WHAT IS BEING ASKED
If a line in the entries below includes the string "will", copy it out.

DATA TO EXAMINE

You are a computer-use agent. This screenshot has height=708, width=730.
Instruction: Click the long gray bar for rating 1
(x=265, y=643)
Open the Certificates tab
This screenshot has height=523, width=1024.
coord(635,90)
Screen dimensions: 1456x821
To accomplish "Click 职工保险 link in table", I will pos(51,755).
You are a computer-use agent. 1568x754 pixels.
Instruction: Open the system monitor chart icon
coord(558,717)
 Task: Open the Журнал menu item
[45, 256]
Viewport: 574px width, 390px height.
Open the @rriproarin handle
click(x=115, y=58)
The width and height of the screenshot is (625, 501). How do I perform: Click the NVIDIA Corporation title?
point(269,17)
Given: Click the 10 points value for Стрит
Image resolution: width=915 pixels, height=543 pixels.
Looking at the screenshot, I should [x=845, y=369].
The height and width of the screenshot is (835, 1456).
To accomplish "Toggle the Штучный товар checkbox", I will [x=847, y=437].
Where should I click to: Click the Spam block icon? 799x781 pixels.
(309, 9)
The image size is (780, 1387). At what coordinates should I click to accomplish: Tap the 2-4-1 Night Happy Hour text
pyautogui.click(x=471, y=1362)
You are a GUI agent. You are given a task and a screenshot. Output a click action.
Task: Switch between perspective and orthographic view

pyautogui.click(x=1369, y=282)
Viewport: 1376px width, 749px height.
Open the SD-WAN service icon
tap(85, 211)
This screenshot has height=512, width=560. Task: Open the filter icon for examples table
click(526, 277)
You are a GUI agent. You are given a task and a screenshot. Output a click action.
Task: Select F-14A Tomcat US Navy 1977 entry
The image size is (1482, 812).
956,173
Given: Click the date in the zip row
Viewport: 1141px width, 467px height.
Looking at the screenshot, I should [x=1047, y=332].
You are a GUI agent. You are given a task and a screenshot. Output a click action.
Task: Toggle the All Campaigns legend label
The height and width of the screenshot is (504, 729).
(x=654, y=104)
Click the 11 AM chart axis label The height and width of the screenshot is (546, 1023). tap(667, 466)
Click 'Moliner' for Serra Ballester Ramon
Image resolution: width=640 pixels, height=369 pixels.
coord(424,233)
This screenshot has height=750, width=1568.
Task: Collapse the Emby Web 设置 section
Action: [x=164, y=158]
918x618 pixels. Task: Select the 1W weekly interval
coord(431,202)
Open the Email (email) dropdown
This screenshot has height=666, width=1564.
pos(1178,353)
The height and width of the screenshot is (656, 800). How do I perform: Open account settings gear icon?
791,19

TASK ANSWER
To accomplish "Click 职工保险 link in table", I will pos(51,755).
To accomplish "Toggle the Штучный товар checkbox", I will [x=847, y=437].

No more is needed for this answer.